═════ RECORDS PROVIDED

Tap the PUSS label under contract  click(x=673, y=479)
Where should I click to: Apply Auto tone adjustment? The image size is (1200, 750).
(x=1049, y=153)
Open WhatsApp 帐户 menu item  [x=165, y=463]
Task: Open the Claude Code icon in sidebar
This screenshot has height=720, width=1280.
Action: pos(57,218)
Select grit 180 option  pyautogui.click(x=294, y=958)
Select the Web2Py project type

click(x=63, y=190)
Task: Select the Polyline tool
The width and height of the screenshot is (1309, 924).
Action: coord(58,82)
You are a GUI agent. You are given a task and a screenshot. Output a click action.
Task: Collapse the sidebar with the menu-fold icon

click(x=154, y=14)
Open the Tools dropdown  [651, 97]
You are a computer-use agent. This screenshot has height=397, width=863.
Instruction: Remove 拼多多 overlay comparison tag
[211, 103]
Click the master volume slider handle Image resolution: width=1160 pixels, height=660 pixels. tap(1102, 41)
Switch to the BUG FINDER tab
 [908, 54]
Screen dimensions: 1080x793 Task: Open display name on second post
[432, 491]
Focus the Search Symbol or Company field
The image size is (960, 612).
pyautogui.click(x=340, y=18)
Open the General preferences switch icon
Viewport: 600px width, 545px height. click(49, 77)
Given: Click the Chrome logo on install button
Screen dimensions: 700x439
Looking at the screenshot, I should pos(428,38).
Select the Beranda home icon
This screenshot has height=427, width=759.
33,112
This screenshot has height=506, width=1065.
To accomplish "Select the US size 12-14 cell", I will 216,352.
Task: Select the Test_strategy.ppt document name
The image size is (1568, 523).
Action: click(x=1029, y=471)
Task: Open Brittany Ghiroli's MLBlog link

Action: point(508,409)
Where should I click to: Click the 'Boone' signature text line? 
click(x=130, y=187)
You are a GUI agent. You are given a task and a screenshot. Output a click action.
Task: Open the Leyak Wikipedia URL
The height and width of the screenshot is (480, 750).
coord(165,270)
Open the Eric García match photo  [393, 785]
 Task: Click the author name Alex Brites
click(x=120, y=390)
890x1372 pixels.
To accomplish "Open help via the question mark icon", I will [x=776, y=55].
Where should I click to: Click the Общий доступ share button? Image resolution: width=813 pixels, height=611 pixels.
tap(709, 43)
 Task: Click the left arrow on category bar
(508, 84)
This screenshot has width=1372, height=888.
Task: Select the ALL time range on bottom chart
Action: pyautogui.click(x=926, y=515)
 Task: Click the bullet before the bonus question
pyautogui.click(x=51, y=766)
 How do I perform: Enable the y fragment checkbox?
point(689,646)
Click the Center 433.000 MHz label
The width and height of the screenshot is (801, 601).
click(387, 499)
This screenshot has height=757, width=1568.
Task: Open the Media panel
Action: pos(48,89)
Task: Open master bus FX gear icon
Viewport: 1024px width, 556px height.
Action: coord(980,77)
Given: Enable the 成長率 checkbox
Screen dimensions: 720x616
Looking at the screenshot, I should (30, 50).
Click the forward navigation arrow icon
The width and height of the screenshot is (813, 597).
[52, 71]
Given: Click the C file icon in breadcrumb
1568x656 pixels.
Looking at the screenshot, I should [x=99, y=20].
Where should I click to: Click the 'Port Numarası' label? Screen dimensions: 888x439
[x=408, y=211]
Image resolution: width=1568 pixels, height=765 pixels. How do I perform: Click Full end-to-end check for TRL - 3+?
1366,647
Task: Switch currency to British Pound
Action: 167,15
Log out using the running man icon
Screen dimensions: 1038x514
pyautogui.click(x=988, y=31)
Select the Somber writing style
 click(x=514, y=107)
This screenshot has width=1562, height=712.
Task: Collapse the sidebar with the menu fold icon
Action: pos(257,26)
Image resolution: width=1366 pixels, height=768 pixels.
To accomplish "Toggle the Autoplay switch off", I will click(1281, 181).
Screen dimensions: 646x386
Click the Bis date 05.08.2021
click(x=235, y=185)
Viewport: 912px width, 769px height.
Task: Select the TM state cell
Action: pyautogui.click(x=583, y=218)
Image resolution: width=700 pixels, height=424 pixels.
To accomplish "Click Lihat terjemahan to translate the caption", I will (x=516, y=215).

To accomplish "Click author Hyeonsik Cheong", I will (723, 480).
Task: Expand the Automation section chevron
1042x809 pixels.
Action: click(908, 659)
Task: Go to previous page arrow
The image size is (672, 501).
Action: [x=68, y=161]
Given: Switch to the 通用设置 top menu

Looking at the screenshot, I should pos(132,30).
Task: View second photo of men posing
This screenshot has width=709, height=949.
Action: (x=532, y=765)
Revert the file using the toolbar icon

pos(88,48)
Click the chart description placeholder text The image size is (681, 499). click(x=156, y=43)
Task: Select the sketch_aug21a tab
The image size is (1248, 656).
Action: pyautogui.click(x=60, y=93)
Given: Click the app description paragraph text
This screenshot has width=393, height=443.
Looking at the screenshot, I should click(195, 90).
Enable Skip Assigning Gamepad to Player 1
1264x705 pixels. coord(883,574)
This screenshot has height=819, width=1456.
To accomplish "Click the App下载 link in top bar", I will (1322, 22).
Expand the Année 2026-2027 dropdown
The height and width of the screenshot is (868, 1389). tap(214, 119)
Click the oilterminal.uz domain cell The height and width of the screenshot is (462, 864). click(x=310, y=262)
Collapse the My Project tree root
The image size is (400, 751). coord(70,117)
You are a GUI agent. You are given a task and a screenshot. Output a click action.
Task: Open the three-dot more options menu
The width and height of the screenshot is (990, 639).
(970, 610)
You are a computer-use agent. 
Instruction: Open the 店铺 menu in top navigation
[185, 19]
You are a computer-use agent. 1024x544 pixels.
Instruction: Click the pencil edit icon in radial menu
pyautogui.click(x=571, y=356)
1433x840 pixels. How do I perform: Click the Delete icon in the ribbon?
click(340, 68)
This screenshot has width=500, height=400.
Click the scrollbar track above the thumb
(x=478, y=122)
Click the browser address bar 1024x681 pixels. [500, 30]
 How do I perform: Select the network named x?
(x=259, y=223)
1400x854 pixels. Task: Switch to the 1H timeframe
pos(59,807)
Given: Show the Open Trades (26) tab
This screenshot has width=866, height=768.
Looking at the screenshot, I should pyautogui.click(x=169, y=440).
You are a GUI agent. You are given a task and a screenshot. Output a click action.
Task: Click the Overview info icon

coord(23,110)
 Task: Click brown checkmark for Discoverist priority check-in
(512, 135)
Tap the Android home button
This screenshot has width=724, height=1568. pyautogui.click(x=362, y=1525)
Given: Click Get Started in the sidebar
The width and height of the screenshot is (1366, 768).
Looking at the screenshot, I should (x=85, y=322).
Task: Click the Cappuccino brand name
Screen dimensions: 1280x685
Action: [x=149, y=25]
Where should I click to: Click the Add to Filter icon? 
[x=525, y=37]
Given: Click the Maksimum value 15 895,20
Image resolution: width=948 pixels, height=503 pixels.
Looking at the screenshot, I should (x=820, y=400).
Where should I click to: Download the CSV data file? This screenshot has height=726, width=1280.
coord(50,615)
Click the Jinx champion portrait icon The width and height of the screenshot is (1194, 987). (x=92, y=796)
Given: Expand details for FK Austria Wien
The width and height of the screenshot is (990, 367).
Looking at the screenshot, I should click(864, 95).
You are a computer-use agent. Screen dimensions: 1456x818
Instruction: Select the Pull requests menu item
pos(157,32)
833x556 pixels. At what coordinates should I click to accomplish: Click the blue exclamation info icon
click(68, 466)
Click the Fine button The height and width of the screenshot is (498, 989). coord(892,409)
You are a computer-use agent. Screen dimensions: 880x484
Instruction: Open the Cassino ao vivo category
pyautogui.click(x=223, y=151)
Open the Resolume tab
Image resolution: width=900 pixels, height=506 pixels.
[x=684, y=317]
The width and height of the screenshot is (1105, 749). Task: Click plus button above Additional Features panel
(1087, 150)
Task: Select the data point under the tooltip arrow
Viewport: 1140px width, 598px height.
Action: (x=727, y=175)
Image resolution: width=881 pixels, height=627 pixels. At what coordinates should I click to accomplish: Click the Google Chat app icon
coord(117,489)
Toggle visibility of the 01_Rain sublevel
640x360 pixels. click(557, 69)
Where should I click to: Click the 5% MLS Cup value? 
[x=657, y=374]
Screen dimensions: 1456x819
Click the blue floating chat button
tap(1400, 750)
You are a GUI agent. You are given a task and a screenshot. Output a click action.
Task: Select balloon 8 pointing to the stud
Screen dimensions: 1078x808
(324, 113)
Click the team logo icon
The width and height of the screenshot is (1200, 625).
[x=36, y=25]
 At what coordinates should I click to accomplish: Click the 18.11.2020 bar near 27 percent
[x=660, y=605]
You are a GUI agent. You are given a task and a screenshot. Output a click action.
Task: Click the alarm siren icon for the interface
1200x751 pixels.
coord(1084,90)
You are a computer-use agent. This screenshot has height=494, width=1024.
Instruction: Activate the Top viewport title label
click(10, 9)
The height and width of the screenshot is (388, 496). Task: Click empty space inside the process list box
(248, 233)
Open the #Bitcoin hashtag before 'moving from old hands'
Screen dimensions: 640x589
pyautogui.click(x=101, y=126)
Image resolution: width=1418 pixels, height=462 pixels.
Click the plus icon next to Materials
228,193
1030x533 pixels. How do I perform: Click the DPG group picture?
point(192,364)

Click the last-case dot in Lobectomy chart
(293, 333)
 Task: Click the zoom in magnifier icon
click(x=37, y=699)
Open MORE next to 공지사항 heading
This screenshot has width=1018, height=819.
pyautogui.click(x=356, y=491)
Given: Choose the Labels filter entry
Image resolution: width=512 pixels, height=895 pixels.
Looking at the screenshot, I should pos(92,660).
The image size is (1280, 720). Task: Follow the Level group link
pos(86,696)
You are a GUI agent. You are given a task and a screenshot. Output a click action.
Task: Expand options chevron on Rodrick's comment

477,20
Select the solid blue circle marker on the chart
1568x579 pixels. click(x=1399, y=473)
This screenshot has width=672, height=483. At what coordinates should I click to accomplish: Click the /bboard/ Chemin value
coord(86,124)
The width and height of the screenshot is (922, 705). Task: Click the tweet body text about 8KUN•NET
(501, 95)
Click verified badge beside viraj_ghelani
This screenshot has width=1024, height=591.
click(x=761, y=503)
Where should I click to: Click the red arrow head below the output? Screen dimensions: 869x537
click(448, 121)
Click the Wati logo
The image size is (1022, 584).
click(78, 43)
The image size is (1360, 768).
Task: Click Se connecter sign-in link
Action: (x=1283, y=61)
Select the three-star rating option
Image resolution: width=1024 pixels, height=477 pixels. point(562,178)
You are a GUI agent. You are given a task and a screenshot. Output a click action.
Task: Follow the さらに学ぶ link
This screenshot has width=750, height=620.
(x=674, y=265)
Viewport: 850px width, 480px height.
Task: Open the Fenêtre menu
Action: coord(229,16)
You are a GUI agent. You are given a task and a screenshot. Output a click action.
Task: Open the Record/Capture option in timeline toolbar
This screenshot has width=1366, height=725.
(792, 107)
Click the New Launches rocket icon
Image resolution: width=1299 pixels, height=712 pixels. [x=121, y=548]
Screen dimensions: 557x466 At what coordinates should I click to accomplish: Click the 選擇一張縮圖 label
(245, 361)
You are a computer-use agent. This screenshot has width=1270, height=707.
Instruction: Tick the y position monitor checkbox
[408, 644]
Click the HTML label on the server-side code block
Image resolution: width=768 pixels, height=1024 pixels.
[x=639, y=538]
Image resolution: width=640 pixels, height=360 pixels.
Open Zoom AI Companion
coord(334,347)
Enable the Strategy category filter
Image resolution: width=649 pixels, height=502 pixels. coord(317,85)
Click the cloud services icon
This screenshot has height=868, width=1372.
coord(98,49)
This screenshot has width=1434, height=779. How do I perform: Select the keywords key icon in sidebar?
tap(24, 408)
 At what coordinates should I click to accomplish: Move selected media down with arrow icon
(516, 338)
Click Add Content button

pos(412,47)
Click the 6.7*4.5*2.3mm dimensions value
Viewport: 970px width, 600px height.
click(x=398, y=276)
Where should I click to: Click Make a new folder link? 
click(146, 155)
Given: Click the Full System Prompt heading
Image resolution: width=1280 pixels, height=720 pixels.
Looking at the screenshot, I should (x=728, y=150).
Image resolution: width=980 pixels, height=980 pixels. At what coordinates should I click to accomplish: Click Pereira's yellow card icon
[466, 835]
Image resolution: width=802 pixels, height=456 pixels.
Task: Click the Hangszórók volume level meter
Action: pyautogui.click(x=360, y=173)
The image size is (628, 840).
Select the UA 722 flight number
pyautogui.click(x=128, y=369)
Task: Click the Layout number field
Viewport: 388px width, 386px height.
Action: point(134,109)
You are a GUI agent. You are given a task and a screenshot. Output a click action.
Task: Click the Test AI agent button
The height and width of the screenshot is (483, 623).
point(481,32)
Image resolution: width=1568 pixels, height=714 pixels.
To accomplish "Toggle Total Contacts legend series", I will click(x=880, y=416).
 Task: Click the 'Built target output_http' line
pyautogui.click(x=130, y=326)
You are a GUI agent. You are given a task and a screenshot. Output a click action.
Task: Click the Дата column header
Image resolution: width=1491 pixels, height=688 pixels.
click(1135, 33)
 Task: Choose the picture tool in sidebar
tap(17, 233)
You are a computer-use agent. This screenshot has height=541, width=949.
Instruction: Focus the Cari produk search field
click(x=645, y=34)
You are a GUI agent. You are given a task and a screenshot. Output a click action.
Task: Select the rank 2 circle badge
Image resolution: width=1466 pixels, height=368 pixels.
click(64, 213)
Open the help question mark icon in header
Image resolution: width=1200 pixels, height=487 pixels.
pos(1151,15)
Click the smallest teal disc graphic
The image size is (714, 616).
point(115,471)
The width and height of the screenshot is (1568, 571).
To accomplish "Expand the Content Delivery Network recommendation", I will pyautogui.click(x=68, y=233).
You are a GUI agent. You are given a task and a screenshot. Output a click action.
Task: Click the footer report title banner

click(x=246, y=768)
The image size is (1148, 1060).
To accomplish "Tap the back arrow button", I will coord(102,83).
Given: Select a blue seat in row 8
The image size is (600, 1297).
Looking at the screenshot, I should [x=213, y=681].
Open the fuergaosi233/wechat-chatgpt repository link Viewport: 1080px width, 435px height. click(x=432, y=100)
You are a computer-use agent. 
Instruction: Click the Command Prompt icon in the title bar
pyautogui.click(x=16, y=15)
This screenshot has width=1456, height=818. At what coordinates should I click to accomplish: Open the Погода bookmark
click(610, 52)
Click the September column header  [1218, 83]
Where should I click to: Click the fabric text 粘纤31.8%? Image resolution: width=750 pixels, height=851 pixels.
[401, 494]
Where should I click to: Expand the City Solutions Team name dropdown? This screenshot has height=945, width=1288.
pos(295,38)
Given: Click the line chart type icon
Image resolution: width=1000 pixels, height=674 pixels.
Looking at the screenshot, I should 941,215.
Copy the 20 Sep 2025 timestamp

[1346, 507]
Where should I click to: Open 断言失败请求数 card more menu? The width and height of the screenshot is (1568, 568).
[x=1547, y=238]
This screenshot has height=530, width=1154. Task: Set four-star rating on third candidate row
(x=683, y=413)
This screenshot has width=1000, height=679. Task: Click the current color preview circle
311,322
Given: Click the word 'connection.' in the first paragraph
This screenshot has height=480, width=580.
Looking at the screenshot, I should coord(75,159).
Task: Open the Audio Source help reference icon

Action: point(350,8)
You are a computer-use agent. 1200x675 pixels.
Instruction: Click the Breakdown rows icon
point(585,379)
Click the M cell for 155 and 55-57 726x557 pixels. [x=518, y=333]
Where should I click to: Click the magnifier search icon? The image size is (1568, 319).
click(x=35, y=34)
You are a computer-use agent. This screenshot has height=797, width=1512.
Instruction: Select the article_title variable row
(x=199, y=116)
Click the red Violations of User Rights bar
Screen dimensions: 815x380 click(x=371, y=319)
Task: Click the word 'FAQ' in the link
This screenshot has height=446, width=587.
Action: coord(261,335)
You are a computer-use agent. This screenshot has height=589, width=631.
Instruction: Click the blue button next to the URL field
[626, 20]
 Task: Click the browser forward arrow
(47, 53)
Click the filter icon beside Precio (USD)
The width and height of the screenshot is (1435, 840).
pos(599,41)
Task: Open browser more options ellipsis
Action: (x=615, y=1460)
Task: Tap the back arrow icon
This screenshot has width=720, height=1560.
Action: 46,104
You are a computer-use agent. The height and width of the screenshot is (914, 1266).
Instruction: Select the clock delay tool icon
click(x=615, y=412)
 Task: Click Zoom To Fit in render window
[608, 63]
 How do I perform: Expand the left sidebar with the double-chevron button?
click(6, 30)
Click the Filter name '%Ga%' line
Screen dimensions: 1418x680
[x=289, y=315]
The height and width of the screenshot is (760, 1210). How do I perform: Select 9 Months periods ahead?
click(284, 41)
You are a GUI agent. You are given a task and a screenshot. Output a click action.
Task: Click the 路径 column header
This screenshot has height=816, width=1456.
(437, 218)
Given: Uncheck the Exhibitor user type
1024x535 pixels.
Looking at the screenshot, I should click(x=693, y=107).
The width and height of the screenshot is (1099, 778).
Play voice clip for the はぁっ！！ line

══════════

TASK DETAILS:
Find where the line with "Screen dimensions: 700x439" sits in the material above, then copy exactly from it through the line with "This screenshot has height=506, width=1065.". Add no other line.

RESPONSE TO THIS EXERCISE:
Screen dimensions: 700x439
Looking at the screenshot, I should pos(428,38).
Select the Beranda home icon
This screenshot has height=427, width=759.
33,112
This screenshot has height=506, width=1065.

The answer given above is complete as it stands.